PROBLEM DETAILS => Take the lines below from the first through the one that contains "Given: Open Quick Commands settings" and copy them exactly.

MATERIAL SHOWN =>
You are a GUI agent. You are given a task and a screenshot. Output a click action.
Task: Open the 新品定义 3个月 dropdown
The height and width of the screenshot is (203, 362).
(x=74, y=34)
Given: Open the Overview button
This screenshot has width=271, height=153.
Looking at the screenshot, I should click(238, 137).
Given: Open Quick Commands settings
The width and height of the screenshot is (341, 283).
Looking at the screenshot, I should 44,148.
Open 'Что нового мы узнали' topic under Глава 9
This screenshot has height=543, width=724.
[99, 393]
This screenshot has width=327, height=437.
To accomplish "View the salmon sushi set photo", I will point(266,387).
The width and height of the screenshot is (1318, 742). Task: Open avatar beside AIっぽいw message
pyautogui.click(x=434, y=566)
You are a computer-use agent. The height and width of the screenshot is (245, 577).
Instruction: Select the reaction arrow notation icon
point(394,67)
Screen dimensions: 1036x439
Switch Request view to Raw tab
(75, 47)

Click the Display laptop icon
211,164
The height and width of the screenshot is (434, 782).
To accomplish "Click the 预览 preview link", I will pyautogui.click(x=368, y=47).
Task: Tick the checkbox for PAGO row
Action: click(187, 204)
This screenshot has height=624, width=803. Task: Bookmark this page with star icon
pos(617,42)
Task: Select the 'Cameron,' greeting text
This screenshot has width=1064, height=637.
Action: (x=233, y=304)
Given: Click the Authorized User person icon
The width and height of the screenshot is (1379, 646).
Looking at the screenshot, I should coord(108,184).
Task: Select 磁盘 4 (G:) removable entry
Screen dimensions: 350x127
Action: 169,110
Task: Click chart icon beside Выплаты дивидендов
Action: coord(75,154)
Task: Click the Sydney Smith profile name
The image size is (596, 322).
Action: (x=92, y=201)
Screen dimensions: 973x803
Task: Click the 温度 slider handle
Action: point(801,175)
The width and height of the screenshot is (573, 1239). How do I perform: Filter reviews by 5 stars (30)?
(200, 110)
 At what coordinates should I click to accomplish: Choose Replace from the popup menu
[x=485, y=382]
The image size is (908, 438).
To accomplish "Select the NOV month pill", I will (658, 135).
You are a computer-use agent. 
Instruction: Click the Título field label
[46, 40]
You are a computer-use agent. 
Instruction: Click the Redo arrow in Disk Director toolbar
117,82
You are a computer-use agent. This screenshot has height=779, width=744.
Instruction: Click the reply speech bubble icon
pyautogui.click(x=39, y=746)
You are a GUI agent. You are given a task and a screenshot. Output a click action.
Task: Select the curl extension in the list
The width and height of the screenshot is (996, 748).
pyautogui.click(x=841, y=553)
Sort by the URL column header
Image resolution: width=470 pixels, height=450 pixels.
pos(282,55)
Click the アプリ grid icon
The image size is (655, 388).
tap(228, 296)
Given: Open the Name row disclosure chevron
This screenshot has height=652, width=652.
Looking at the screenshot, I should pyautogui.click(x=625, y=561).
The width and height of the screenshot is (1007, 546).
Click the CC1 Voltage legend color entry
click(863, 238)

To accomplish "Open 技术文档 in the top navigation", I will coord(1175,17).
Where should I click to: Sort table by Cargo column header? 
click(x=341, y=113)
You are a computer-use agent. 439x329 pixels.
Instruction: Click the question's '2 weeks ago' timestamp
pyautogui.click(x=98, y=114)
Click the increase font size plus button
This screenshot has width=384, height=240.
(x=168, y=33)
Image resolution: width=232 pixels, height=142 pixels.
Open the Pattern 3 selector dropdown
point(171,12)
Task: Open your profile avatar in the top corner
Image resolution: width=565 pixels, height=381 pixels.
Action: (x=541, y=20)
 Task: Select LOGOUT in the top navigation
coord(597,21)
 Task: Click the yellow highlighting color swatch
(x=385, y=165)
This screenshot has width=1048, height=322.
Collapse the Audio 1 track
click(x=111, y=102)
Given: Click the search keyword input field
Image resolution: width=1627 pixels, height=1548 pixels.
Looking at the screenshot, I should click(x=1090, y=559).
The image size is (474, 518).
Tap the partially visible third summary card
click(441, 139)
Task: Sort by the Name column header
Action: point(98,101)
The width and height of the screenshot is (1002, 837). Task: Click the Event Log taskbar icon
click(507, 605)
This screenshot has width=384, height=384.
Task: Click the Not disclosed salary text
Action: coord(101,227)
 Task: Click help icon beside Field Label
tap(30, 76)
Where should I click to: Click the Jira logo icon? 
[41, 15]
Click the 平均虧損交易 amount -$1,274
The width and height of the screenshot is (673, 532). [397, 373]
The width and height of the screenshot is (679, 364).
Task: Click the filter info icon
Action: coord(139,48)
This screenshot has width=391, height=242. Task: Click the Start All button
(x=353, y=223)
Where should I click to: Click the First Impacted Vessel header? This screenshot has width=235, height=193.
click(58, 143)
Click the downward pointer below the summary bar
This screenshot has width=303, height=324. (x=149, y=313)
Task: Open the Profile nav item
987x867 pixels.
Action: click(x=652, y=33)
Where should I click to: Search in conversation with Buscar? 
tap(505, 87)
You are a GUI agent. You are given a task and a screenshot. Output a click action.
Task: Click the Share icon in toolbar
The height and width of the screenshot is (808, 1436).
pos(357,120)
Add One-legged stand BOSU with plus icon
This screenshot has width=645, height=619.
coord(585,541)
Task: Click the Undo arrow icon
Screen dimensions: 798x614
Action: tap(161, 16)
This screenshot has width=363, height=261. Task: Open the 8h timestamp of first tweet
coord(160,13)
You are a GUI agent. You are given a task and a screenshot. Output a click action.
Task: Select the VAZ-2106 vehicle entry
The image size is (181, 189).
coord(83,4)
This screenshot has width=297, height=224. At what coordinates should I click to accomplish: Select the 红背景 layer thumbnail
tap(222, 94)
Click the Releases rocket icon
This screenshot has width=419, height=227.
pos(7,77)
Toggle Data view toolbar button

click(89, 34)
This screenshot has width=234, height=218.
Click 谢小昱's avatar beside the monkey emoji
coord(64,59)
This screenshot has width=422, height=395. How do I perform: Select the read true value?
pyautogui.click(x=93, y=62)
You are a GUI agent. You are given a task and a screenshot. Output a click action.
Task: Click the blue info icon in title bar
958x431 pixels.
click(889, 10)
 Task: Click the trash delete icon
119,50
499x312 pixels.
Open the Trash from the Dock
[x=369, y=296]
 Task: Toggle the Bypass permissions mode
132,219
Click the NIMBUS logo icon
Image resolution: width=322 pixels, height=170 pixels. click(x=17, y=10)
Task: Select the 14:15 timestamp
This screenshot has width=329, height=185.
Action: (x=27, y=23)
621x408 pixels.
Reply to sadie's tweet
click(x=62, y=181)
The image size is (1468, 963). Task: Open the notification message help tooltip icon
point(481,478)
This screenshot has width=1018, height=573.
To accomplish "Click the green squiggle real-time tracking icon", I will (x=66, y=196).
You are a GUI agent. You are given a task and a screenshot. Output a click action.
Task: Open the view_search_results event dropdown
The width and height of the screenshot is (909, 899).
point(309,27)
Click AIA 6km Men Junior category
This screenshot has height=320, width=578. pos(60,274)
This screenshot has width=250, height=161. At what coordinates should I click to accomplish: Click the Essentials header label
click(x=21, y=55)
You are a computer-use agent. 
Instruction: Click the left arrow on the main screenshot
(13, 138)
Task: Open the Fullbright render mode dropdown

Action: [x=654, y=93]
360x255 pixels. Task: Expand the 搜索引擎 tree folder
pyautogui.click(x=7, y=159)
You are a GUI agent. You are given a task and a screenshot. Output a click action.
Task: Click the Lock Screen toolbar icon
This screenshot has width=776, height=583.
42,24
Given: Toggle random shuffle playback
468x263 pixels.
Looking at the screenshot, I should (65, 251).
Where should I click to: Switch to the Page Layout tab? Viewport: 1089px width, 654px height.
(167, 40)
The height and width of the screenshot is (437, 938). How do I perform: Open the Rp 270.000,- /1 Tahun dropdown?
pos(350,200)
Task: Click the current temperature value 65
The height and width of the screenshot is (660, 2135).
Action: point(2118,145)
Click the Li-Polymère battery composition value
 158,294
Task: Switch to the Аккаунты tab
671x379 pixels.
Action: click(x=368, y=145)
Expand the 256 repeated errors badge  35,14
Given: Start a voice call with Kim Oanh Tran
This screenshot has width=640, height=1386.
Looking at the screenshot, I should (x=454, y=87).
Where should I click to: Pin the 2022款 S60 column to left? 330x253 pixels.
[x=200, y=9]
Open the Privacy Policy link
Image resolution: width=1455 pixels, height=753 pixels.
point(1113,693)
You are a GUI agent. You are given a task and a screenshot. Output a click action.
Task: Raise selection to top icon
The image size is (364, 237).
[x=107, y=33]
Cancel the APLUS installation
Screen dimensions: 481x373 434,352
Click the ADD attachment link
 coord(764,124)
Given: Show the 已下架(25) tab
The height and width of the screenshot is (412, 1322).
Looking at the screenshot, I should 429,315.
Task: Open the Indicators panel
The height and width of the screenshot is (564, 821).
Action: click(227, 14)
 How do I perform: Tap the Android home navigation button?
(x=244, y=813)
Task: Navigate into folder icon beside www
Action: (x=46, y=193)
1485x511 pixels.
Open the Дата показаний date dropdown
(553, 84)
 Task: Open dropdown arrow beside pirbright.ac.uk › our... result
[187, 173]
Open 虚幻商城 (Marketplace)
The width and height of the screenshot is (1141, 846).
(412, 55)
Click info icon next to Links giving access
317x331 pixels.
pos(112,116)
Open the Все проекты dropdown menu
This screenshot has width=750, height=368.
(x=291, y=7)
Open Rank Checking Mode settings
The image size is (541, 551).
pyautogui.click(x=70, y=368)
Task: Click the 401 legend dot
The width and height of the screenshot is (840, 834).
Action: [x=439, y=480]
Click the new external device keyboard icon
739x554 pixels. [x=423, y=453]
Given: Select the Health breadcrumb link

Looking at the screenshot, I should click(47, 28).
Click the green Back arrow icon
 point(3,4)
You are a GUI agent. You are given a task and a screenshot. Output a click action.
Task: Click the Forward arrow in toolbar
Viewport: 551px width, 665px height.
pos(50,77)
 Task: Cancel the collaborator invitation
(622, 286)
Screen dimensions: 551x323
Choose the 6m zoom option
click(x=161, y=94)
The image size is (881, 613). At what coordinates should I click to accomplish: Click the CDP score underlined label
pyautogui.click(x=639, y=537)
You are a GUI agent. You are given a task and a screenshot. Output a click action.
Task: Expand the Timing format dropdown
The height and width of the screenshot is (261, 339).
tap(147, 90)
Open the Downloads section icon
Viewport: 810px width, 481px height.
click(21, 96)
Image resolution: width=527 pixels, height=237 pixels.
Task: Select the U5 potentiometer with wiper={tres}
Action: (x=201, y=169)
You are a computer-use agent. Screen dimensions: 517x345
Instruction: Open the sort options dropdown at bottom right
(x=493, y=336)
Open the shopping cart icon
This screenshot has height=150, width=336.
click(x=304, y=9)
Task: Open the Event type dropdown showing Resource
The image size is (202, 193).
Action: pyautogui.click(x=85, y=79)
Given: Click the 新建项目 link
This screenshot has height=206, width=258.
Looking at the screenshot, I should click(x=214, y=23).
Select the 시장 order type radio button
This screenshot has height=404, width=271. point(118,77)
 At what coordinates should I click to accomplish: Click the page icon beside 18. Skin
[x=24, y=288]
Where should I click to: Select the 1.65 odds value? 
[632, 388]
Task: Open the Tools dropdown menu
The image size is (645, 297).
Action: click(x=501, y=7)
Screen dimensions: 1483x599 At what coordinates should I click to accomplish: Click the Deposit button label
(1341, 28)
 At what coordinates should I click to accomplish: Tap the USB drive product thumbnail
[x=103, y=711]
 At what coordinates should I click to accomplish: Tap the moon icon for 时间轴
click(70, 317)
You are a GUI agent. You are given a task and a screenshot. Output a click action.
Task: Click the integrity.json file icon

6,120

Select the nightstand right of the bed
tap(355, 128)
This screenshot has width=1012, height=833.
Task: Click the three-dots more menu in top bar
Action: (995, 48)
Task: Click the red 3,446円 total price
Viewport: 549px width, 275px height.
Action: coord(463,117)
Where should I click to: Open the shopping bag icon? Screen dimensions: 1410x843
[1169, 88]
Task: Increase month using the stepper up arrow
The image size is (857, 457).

WRITTEN ANSWER =>
You are a GUI agent. You are given a task and a screenshot. Output a click action.
Task: Open the 新品定义 3个月 dropdown
The height and width of the screenshot is (203, 362).
(x=74, y=34)
Given: Open the Overview button
This screenshot has width=271, height=153.
Looking at the screenshot, I should click(238, 137).
Given: Open Quick Commands settings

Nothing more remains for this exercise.